REQUIRED WORK -
Starting at the line that has "You are a GUI" and stopping after the line that has "Image resolution: width=708", reproduce the listing below exactly; omit everything else.

SUPPLIED DATA -
####

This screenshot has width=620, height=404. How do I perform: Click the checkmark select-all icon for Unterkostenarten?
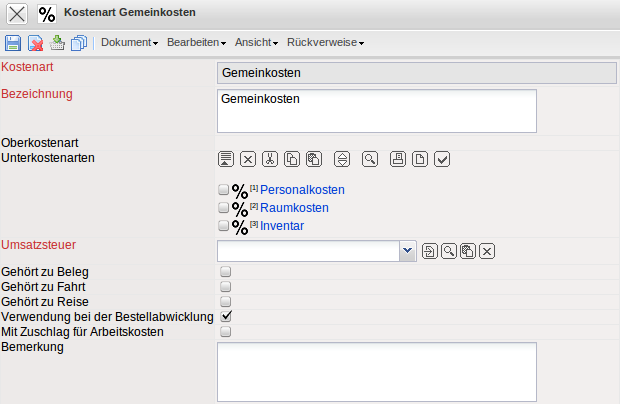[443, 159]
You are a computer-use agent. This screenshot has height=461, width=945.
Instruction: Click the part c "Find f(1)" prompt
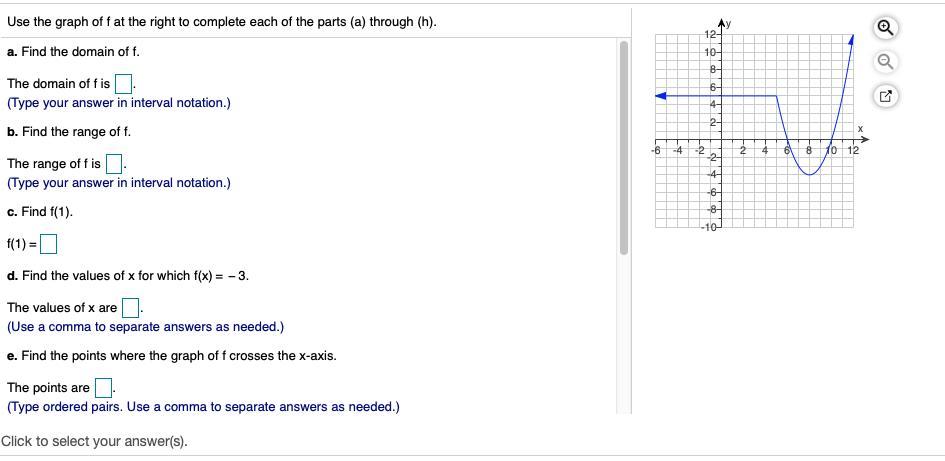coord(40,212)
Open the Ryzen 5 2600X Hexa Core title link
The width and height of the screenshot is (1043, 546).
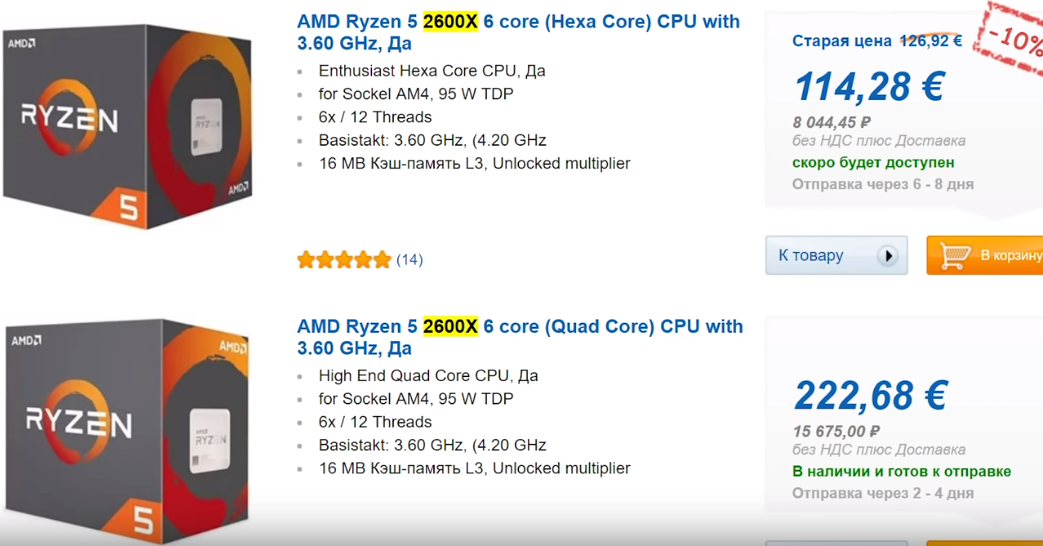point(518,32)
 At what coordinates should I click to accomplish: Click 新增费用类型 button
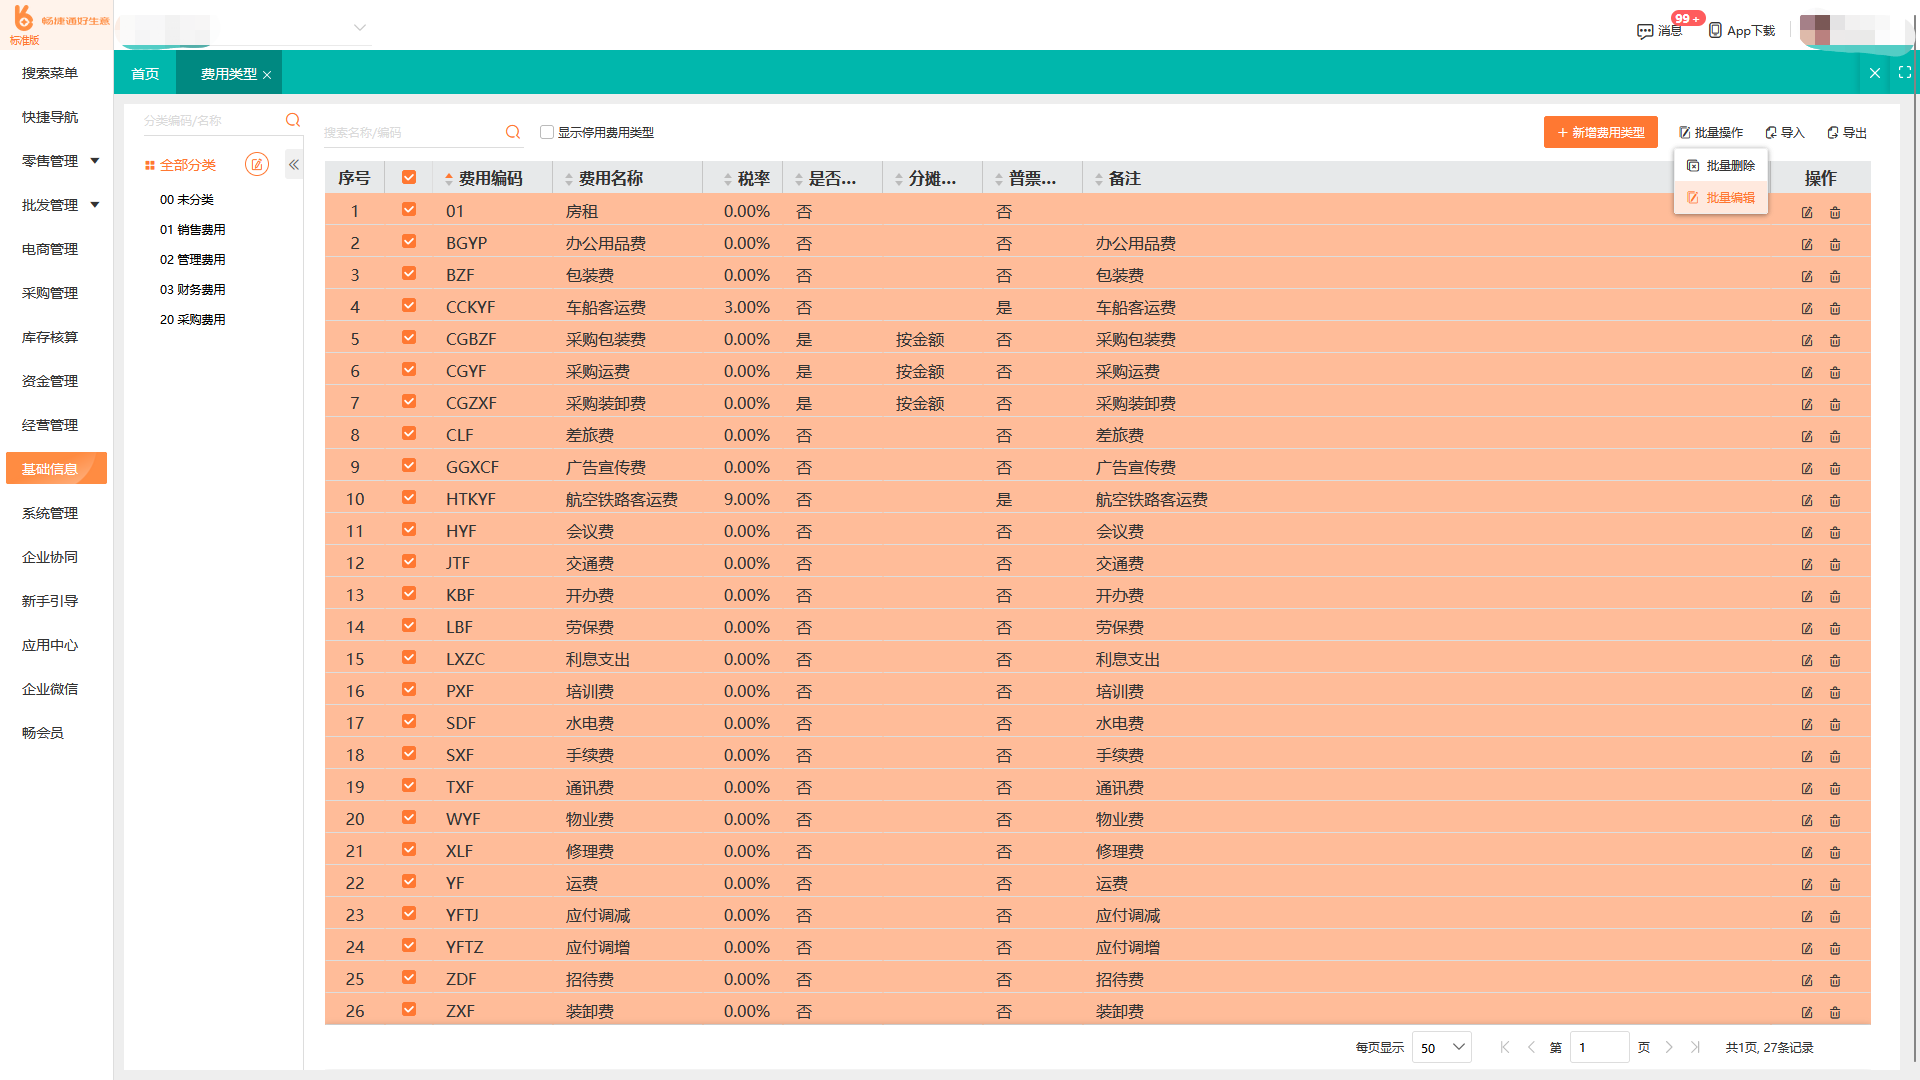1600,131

####

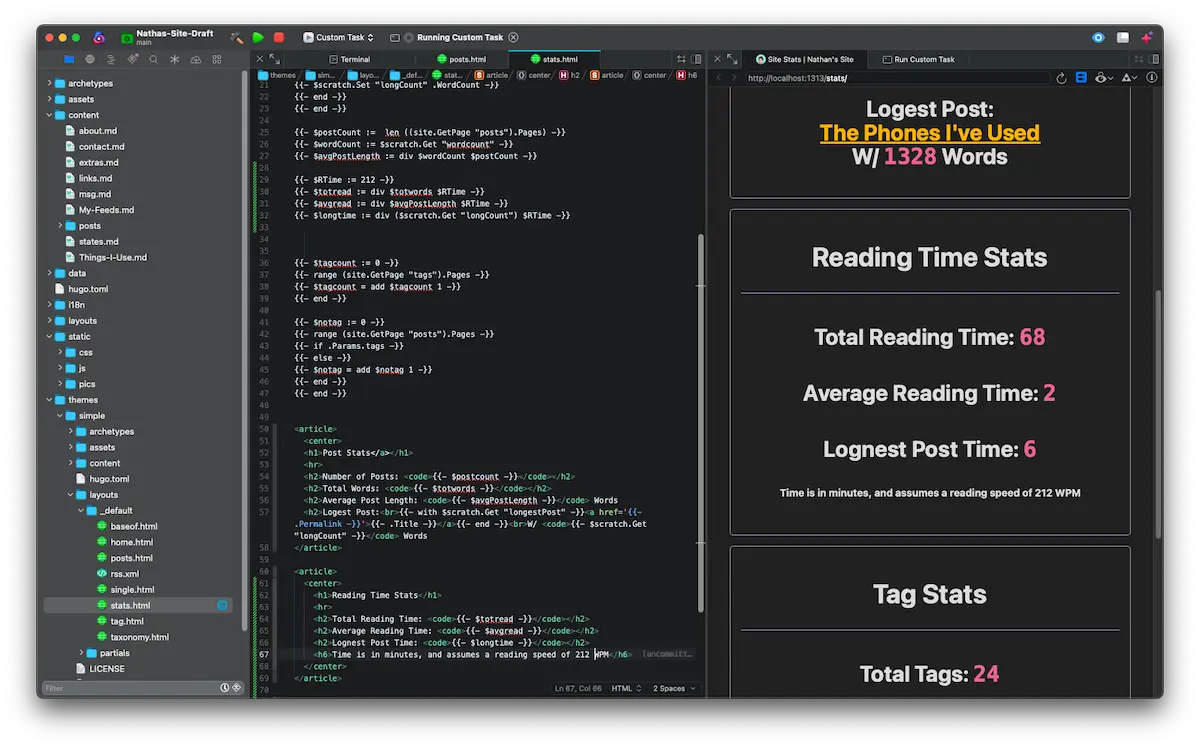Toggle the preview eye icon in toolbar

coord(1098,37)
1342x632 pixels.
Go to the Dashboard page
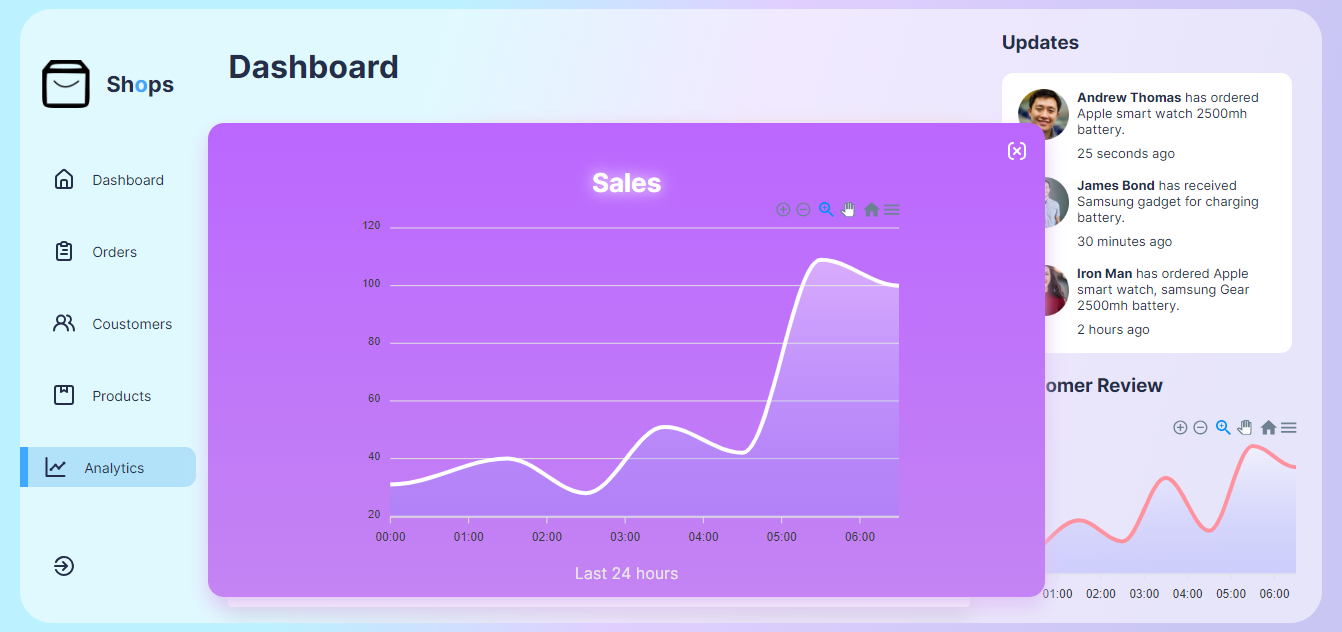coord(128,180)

####

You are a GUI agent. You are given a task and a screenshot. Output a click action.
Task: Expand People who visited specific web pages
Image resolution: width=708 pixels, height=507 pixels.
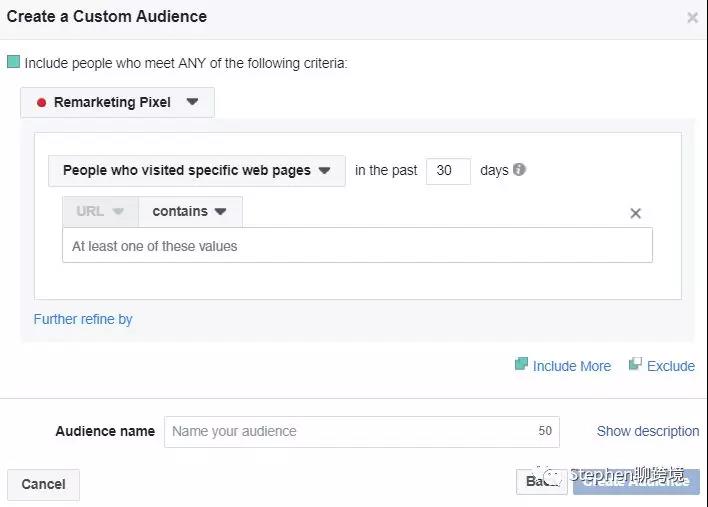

####

EXERCISE ANSWER -
You are a GUI agent. You are given a task and a screenshot. Output a click action.
Task: Expand People who visited specific web pages
Image resolution: width=708 pixels, height=507 pixels.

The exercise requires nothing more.